Glossary

What is prompt caching?

Prompt caching is a server-side optimization where a model provider (Anthropic, OpenAI, Google) stores the processed state of your prompt prefix. The next request that starts with the same prefix skips that work, so you pay a fraction of the cost and get a faster response. Cached reads run up to 90 percent cheaper.

Written by Ragavendra S, Founder of FRE|Nxt Labs. Last updated: April 25, 2026.

In one sentence

Send the same prefix twice, pay for it once.

The longer answer

The economics of repeated prompts

Most production LLM apps send prompts that share huge chunks of content. A support chatbot has the same 3,000-token system prompt on every message. A coding agent re-sends the same tool definitions every turn. A RAG app reuses the same 8 chunks across a multi-turn conversation. Without caching, you pay the model to re-read that same content every single call.

Prompt caching turns that waste into a line item. The provider hashes your prefix, stores the KV cache (the model’s internal state after reading it), and the next matching request starts from that state. For Claude Sonnet 4.6, a cached token read is roughly $0.30 per million versus $3.00 uncached, a 10x discount. Latency drops too because the model skips most of the prefill step.

The catch is prefix stability. The cache hits only when the beginning of the prompt is byte-for-byte identical. Put volatile content (timestamps, user input, random ids) at the front and you lose every hit. Every production AI system we audit either has prompt caching set up correctly or is leaving 50 to 80 percent of their model spend on the table.

How it works

The 4-step flow

  1. 1. First request writes

    You send a prompt and mark a cache breakpoint after the stable prefix (system prompt, tool definitions, docs).

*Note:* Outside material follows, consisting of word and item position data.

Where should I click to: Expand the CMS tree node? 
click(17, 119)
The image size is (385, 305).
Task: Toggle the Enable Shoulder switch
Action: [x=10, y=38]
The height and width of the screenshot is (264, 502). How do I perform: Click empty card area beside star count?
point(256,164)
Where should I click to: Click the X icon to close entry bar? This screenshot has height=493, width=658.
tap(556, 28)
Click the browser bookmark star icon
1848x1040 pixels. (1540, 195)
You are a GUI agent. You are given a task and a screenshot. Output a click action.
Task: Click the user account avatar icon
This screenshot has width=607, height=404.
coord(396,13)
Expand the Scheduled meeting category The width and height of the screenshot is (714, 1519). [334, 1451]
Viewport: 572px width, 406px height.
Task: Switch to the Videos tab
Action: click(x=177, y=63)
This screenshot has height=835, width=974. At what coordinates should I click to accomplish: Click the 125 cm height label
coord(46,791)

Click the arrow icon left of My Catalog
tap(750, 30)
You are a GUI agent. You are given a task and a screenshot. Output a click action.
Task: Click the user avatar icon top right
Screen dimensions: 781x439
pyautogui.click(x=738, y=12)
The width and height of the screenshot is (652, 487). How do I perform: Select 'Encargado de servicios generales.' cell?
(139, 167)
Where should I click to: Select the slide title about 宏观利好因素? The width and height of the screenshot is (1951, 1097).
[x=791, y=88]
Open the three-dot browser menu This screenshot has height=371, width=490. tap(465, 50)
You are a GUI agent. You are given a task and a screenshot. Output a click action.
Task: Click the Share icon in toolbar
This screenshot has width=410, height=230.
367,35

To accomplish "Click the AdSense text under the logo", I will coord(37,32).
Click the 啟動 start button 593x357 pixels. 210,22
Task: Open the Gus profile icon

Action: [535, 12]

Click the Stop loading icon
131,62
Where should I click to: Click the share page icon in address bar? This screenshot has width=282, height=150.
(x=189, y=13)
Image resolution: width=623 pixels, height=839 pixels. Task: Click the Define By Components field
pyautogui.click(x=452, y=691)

The provider processes the prefix, stores the KV cache, and charges a 25 percent markup on those input tokens.

  2. 2. Follow-up request hits

    A second request arrives whose beginning matches the cached prefix exactly. The provider reuses the stored state. You pay roughly 10 percent of the normal input price for those tokens and 100 percent only for the new tail.

  3. 3. TTL expires

    After 5 minutes (or 1 hour on Anthropic extended cache) the entry is evicted. The next request rewrites the cache and pays the write cost again.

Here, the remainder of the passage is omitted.